>>>>>
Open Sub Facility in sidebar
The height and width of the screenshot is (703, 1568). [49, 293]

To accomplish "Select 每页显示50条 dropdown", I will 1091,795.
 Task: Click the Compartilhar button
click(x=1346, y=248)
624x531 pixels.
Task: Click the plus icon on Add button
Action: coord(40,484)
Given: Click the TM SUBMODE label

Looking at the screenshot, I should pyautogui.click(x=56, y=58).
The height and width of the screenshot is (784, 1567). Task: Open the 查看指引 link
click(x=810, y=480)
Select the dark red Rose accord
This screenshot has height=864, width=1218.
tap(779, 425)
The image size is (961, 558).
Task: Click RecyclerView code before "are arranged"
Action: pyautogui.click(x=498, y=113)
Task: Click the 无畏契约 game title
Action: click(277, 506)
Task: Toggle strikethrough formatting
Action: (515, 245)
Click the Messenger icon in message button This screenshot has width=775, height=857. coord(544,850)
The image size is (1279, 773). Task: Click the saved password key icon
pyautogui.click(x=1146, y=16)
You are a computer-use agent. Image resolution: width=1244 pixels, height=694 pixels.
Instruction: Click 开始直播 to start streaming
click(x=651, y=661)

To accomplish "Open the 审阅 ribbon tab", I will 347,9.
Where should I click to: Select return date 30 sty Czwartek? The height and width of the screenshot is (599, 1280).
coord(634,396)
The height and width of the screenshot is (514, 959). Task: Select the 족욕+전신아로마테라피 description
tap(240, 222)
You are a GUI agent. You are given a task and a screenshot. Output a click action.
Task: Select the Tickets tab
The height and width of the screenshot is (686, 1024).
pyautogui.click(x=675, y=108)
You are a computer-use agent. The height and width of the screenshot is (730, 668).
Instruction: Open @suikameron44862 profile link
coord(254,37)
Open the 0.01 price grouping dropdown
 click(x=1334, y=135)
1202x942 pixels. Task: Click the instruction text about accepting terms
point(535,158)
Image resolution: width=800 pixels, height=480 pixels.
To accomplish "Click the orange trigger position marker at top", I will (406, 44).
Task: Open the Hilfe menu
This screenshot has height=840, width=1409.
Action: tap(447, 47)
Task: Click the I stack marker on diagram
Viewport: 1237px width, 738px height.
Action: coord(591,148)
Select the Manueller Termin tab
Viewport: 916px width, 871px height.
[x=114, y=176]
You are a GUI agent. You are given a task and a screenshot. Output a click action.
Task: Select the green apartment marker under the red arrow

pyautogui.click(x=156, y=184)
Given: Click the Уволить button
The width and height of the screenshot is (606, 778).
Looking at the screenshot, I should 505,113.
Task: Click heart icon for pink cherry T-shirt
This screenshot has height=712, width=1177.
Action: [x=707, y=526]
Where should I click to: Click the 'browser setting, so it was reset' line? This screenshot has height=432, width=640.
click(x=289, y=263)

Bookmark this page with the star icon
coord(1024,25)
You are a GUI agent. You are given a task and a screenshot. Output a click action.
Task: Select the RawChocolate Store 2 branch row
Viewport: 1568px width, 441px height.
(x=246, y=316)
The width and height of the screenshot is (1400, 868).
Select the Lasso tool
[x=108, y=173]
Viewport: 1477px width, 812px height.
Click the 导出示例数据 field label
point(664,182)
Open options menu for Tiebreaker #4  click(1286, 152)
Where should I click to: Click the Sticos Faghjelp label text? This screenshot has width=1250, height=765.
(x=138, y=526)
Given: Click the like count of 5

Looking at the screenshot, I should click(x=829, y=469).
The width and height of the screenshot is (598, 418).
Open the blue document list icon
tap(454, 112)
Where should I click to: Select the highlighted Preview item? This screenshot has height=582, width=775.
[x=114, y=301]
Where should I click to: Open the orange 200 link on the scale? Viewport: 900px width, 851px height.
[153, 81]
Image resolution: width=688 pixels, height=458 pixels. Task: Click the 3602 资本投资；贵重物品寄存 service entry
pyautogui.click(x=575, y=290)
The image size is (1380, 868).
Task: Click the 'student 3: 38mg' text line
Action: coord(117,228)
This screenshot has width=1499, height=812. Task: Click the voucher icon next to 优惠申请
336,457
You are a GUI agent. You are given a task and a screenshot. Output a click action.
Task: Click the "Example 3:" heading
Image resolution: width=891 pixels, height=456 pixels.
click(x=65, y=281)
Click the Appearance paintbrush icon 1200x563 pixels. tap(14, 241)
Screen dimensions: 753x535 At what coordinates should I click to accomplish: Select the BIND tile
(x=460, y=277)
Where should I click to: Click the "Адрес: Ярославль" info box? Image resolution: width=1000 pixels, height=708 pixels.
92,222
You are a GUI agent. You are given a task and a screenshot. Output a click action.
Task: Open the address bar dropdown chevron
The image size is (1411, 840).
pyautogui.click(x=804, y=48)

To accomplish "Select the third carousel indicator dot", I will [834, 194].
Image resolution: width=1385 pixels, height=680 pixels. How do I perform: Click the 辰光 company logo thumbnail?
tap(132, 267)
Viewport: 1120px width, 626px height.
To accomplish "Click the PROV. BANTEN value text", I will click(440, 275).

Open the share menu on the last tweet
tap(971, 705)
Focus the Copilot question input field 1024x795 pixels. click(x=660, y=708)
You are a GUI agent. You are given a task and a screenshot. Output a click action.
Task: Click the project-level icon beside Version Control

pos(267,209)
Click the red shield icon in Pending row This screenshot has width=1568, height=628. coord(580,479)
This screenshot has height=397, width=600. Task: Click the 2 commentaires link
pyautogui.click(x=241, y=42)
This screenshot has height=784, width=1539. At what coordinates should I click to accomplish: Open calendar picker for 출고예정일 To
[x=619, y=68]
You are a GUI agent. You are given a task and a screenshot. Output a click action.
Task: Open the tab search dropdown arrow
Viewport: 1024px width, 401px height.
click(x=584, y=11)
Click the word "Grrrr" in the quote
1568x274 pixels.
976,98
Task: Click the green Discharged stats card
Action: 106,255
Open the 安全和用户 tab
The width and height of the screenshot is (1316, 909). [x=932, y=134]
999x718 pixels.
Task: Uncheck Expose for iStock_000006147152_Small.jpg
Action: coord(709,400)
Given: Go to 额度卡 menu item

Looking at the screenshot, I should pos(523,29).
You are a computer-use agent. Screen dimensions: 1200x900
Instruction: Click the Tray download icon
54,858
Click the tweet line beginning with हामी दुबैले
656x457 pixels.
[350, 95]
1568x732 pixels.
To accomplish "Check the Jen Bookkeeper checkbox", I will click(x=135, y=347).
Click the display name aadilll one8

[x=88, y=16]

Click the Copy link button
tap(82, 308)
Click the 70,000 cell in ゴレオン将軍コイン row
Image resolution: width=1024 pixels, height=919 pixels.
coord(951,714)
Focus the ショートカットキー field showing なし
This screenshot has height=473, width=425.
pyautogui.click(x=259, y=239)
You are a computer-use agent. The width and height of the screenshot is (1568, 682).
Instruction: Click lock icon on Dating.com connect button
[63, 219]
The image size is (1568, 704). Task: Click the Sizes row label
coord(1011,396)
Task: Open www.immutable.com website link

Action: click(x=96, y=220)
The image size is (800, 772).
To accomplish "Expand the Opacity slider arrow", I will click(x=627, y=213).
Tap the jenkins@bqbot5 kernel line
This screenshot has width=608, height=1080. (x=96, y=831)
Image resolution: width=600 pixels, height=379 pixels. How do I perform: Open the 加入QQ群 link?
<<<<<
▶ [EXERCISE]: Print out an identical copy of the whole listing.

▶ [EXPECTED ANSWER]:
Open Sub Facility in sidebar
The height and width of the screenshot is (703, 1568). [49, 293]

To accomplish "Select 每页显示50条 dropdown", I will 1091,795.
 Task: Click the Compartilhar button
click(x=1346, y=248)
624x531 pixels.
Task: Click the plus icon on Add button
Action: coord(40,484)
Given: Click the TM SUBMODE label

Looking at the screenshot, I should pyautogui.click(x=56, y=58).
The height and width of the screenshot is (784, 1567). Task: Open the 查看指引 link
click(x=810, y=480)
Select the dark red Rose accord
This screenshot has height=864, width=1218.
tap(779, 425)
The image size is (961, 558).
Task: Click RecyclerView code before "are arranged"
Action: pyautogui.click(x=498, y=113)
Task: Click the 无畏契约 game title
Action: click(277, 506)
Task: Toggle strikethrough formatting
Action: (515, 245)
Click the Messenger icon in message button This screenshot has width=775, height=857. coord(544,850)
The image size is (1279, 773). Task: Click the saved password key icon
pyautogui.click(x=1146, y=16)
You are a computer-use agent. Image resolution: width=1244 pixels, height=694 pixels.
Instruction: Click 开始直播 to start streaming
click(x=651, y=661)

To accomplish "Open the 审阅 ribbon tab", I will 347,9.
Where should I click to: Select return date 30 sty Czwartek? The height and width of the screenshot is (599, 1280).
coord(634,396)
The height and width of the screenshot is (514, 959). Task: Select the 족욕+전신아로마테라피 description
tap(240, 222)
You are a GUI agent. You are given a task and a screenshot. Output a click action.
Task: Select the Tickets tab
The height and width of the screenshot is (686, 1024).
pyautogui.click(x=675, y=108)
You are a computer-use agent. The height and width of the screenshot is (730, 668).
Instruction: Open @suikameron44862 profile link
coord(254,37)
Open the 0.01 price grouping dropdown
 click(x=1334, y=135)
1202x942 pixels. Task: Click the instruction text about accepting terms
point(535,158)
Image resolution: width=800 pixels, height=480 pixels.
To accomplish "Click the orange trigger position marker at top", I will (406, 44).
Task: Open the Hilfe menu
This screenshot has height=840, width=1409.
Action: tap(447, 47)
Task: Click the I stack marker on diagram
Viewport: 1237px width, 738px height.
Action: coord(591,148)
Select the Manueller Termin tab
Viewport: 916px width, 871px height.
[x=114, y=176]
You are a GUI agent. You are given a task and a screenshot. Output a click action.
Task: Select the green apartment marker under the red arrow

pyautogui.click(x=156, y=184)
Given: Click the Уволить button
The width and height of the screenshot is (606, 778).
Looking at the screenshot, I should 505,113.
Task: Click heart icon for pink cherry T-shirt
This screenshot has height=712, width=1177.
Action: [x=707, y=526]
Where should I click to: Click the 'browser setting, so it was reset' line? This screenshot has height=432, width=640.
click(x=289, y=263)

Bookmark this page with the star icon
coord(1024,25)
You are a GUI agent. You are given a task and a screenshot. Output a click action.
Task: Select the RawChocolate Store 2 branch row
Viewport: 1568px width, 441px height.
(x=246, y=316)
The width and height of the screenshot is (1400, 868).
Select the Lasso tool
[x=108, y=173]
Viewport: 1477px width, 812px height.
Click the 导出示例数据 field label
point(664,182)
Open options menu for Tiebreaker #4  click(1286, 152)
Where should I click to: Click the Sticos Faghjelp label text? This screenshot has width=1250, height=765.
(x=138, y=526)
Given: Click the like count of 5

Looking at the screenshot, I should click(x=829, y=469).
The width and height of the screenshot is (598, 418).
Open the blue document list icon
tap(454, 112)
Where should I click to: Select the highlighted Preview item? This screenshot has height=582, width=775.
[x=114, y=301]
Where should I click to: Open the orange 200 link on the scale? Viewport: 900px width, 851px height.
[153, 81]
Image resolution: width=688 pixels, height=458 pixels. Task: Click the 3602 资本投资；贵重物品寄存 service entry
pyautogui.click(x=575, y=290)
The image size is (1380, 868).
Task: Click the 'student 3: 38mg' text line
Action: coord(117,228)
This screenshot has width=1499, height=812. Task: Click the voucher icon next to 优惠申请
336,457
You are a GUI agent. You are given a task and a screenshot. Output a click action.
Task: Click the "Example 3:" heading
Image resolution: width=891 pixels, height=456 pixels.
click(x=65, y=281)
Click the Appearance paintbrush icon 1200x563 pixels. tap(14, 241)
Screen dimensions: 753x535 At what coordinates should I click to accomplish: Select the BIND tile
(x=460, y=277)
Where should I click to: Click the "Адрес: Ярославль" info box? Image resolution: width=1000 pixels, height=708 pixels.
92,222
You are a GUI agent. You are given a task and a screenshot. Output a click action.
Task: Open the address bar dropdown chevron
The image size is (1411, 840).
pyautogui.click(x=804, y=48)

To accomplish "Select the third carousel indicator dot", I will [834, 194].
Image resolution: width=1385 pixels, height=680 pixels. How do I perform: Click the 辰光 company logo thumbnail?
tap(132, 267)
Viewport: 1120px width, 626px height.
To accomplish "Click the PROV. BANTEN value text", I will click(440, 275).

Open the share menu on the last tweet
tap(971, 705)
Focus the Copilot question input field 1024x795 pixels. click(x=660, y=708)
You are a GUI agent. You are given a task and a screenshot. Output a click action.
Task: Click the project-level icon beside Version Control

pos(267,209)
Click the red shield icon in Pending row This screenshot has width=1568, height=628. coord(580,479)
This screenshot has height=397, width=600. Task: Click the 2 commentaires link
pyautogui.click(x=241, y=42)
This screenshot has height=784, width=1539. At what coordinates should I click to accomplish: Open calendar picker for 출고예정일 To
[x=619, y=68]
You are a GUI agent. You are given a task and a screenshot. Output a click action.
Task: Open the tab search dropdown arrow
Viewport: 1024px width, 401px height.
click(x=584, y=11)
Click the word "Grrrr" in the quote
1568x274 pixels.
976,98
Task: Click the green Discharged stats card
Action: 106,255
Open the 安全和用户 tab
The width and height of the screenshot is (1316, 909). [x=932, y=134]
999x718 pixels.
Task: Uncheck Expose for iStock_000006147152_Small.jpg
Action: coord(709,400)
Given: Go to 额度卡 menu item

Looking at the screenshot, I should pos(523,29).
You are a computer-use agent. Screen dimensions: 1200x900
Instruction: Click the Tray download icon
54,858
Click the tweet line beginning with हामी दुबैले
656x457 pixels.
[350, 95]
1568x732 pixels.
To accomplish "Check the Jen Bookkeeper checkbox", I will click(x=135, y=347).
Click the display name aadilll one8

[x=88, y=16]

Click the Copy link button
tap(82, 308)
Click the 70,000 cell in ゴレオン将軍コイン row
Image resolution: width=1024 pixels, height=919 pixels.
coord(951,714)
Focus the ショートカットキー field showing なし
This screenshot has height=473, width=425.
pyautogui.click(x=259, y=239)
You are a computer-use agent. The width and height of the screenshot is (1568, 682).
Instruction: Click lock icon on Dating.com connect button
[63, 219]
The image size is (1568, 704). Task: Click the Sizes row label
coord(1011,396)
Task: Open www.immutable.com website link

Action: click(x=96, y=220)
The image size is (800, 772).
To accomplish "Expand the Opacity slider arrow", I will click(x=627, y=213).
Tap the jenkins@bqbot5 kernel line
This screenshot has width=608, height=1080. (x=96, y=831)
Image resolution: width=600 pixels, height=379 pixels. How do I perform: Open the 加入QQ群 link?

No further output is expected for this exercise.